Hawthorne family to be “reunited” in death

Hawthorne family to be “reunited” in death

The story of the great American writer Nathaniel Hawthorne should be familiar to anyone living in Salem, Mass., like Melanie and I. The author of “The House of the Seven Gables” and “The Scarlet Letter” was born in a house that used to be situated right behind where Immaculate Conception Church sits today (the church itself came later) and the actual seven-gabled house on which the book is based is now a Hawthorne museum.
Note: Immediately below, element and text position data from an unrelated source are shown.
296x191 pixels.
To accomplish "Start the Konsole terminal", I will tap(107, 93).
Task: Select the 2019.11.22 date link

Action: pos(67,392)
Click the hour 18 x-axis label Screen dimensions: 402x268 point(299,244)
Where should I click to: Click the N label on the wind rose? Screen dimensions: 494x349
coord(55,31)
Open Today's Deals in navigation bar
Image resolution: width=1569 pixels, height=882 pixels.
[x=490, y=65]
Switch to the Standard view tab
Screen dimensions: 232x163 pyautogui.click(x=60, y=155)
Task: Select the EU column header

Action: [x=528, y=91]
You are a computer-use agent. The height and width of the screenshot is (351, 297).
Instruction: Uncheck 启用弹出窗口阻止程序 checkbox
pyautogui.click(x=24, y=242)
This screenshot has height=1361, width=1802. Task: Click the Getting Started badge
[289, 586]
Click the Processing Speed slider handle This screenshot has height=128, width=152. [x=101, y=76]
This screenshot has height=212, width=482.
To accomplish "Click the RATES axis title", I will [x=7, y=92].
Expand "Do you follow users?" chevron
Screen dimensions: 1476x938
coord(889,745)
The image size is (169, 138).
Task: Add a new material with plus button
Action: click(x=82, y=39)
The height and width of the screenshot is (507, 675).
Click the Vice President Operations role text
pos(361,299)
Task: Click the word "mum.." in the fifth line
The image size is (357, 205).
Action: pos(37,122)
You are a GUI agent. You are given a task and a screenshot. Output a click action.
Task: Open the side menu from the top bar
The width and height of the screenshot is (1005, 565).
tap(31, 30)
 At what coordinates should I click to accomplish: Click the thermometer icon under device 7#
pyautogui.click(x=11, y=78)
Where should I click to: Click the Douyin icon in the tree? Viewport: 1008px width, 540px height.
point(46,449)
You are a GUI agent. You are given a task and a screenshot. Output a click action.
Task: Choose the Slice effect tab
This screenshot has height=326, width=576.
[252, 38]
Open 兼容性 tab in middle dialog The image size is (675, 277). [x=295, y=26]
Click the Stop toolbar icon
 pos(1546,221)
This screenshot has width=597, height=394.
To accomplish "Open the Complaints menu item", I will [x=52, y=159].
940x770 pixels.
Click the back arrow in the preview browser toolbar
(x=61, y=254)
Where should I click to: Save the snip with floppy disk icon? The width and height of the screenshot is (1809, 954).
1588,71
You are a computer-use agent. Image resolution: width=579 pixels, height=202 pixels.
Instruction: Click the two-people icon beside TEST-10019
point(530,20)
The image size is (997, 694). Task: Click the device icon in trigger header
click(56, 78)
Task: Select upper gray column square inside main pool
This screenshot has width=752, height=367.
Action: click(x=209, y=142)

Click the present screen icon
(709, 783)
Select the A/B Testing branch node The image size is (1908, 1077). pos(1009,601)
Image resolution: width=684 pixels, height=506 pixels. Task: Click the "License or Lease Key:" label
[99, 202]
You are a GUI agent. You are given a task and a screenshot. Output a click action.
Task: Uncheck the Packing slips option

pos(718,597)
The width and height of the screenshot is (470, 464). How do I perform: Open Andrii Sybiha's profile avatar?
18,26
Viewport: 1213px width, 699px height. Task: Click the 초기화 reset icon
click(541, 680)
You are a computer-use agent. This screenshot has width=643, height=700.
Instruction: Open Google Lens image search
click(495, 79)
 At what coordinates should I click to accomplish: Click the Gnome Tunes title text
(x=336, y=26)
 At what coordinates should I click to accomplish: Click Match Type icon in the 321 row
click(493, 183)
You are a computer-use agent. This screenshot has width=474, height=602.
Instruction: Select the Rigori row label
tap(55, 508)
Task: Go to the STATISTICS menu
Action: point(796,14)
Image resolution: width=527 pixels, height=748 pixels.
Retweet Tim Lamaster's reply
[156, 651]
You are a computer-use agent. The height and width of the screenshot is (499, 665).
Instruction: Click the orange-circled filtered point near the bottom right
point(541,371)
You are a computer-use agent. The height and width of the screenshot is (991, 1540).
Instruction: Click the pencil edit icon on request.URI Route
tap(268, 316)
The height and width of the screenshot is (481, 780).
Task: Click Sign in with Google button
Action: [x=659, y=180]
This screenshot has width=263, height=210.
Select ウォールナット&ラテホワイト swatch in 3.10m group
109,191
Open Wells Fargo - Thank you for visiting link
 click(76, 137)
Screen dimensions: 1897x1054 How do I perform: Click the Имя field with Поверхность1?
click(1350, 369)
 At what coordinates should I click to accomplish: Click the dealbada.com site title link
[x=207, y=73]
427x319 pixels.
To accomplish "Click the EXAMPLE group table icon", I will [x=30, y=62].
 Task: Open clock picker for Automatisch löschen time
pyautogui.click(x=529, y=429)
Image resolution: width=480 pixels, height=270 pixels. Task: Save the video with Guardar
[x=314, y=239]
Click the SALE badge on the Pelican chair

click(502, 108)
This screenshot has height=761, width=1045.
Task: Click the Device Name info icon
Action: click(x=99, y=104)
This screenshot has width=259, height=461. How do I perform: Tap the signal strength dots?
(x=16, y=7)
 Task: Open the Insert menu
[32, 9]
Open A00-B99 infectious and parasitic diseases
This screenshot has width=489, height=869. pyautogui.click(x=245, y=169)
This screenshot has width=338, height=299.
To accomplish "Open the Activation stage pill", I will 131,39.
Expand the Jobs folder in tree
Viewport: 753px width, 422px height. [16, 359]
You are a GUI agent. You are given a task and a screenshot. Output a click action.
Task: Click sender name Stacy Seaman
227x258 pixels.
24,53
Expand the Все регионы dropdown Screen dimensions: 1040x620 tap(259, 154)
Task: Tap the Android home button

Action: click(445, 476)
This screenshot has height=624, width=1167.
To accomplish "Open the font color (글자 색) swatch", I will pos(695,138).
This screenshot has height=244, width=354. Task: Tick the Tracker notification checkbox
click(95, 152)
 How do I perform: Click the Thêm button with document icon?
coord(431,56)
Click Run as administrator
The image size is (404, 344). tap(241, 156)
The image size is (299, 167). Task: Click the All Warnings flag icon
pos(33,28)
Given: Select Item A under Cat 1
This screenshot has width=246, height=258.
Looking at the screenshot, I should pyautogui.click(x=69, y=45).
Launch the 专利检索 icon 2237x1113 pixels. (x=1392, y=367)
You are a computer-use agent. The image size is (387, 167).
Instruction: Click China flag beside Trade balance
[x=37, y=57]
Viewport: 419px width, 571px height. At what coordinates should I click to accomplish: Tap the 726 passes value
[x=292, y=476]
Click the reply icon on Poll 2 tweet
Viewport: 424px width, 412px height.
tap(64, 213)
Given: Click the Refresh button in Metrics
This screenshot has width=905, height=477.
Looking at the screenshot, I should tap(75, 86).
In any case, Hawthorne himself is buried in Concord, Massachusetts, but his wife and one of his children are buried in England where they moved after his death. Now a religious order wants to bring them together again. Specifically the Dominican congregation founded by Hawthorne’s daughter Rose, which has been paying for upkeep of the graves.

Hawthorne’s daughter, Rose, returned to the United States and started a Catholic order dedicated to caring for cancer patients that became the Dominican Sisters of Hawthorne, based in Hawthorne, N.Y. For decades, the order has paid to maintain the Hawthorne graves in England. When cemetery keepers told the nuns the grave site needed major repair, the order proposed bringing them to the United States to Hawthorne’s descendants.

“We gave our consent gladly and thought it was an excellent idea,” said Joan Deming Ensor, 93, of Redding, Conn., one of Hawthorne’s four surviving great-grandchildren.

Incidentally, the cause for Rose’s canonization has been opened and she may one day be raised to the altars.